***** 正文内容 *****

编排成 host multi agent 并在命令行启动:

func main() {
    ctx := context.Background()
    h, err := newHost(ctx)
    if err != nil {
       panic(err)
    }

    writer, err := newWriteJournalSpecialist(ctx)
    if err != nil {
       panic(err)
    }

    reader, err := newReadJournalSpecialist(ctx)
    if err != nil {
       panic(err)
    }

    answerer, err := newAnswerWithJournalSpecialist(ctx)
    if err!= nil {
        panic(err)
    }

    hostMA, err := host.NewMultiAgent(ctx, &host.MultiAgentConfig{
       Host: *h,
       Specialists: []*host.Specialist{
          writer,
          reader,
          answerer,
       },
    })
    if err != nil {
       panic(err)
    }

    cb := &logCallback{}

    for { // 多轮对话,除非用户输入了 "exit",否则一直循环
       println("\n\nYou: ") // 提示轮到用户输入了

       var message string
       scanner := bufio.NewScanner(os.Stdin) // 获取用户在命令行的输入
       for scanner.Scan() {
          message += scanner.Text()
          break
       }

       if err := scanner.Err(); err != nil {
          panic(err)
       }

       if message == "exit" {
          return
       }

       msg := &schema.Message{
          Role:    schema._User_,
          Content: message,
       }

       out, err := hostMA.Stream(ctx, []*schema.Message{msg}, host.WithAgentCallbacks(cb))
       if err != nil {
          panic(err)
       }

       defer out.Close()

       println("\nAnswer:")

       for {
          msg, err := out.Recv()
          if err != nil {
             if err == io.EOF {
                break
             }
          }

          print(msg.Content)
       }
    }
}

运行 console 输出:

You: 
write journal: I got up at 7:00 in the morning

HandOff to write_journal with argument {"reason":"I got up at 7:00 in the morning"}

Answer:
Journal written successfully: I got up at 7:00 in the morning

You: 
read journal

HandOff to view_journal_content with argument {"reason":"User wants to read the journal content."}

Answer:
I got up at 7:00 in the morning


You: 
when did I get up in the morning?

HandOff to answer_with_journal with argument {"reason":"To find out the user's morning wake-up times"}

Answer:
You got up at 7:00 in the morning.

***** 所给数据 *****

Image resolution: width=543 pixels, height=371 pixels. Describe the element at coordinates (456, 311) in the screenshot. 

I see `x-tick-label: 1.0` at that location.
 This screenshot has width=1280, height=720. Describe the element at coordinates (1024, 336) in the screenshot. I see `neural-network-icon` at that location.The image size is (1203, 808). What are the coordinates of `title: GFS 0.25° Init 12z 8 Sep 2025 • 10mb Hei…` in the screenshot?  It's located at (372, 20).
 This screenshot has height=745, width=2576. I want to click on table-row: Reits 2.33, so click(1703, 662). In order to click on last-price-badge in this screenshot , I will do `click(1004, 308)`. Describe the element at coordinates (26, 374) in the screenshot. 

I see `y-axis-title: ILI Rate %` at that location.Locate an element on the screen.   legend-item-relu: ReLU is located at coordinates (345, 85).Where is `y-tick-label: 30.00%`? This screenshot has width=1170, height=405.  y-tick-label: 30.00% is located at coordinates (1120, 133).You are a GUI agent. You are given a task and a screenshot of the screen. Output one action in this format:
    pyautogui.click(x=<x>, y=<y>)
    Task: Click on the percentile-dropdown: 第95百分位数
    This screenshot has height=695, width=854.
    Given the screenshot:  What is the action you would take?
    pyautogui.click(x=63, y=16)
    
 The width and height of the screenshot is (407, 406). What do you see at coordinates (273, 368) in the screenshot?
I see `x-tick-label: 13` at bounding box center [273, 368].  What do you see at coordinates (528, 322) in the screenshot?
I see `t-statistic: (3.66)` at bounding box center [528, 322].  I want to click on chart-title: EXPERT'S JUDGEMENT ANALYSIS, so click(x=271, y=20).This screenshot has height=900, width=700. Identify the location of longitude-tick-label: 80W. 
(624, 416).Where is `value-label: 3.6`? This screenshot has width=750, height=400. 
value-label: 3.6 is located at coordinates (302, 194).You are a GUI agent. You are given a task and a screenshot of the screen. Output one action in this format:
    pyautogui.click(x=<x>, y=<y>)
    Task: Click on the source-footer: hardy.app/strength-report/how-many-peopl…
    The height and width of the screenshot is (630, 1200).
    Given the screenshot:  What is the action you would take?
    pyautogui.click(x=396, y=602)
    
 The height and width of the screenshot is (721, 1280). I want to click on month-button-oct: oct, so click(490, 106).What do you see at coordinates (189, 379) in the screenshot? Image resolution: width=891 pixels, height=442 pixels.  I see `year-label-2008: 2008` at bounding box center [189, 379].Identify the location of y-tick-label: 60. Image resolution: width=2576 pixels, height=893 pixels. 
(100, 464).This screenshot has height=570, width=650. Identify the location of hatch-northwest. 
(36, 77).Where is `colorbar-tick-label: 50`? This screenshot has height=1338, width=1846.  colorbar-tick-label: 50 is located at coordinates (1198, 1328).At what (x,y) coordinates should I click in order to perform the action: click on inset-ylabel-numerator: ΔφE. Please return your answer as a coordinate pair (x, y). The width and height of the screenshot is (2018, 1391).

*****

#### [任务说明]
请把正文中从“h, err := newHost(ctx)”到“err := newReadJournalSpecialist(ctx)”的这一段重新写出来,并将其中的“writer”替换为“journalWriter”。 完成本题用不到这些条目。

#### [最终答案]
h, err := newHost(ctx)
    if err != nil {
       panic(err)
    }

    journalWriter, err := newWriteJournalSpecialist(ctx)
    if err != nil {
       panic(err)
    }

    reader, err := newReadJournalSpecialist(ctx)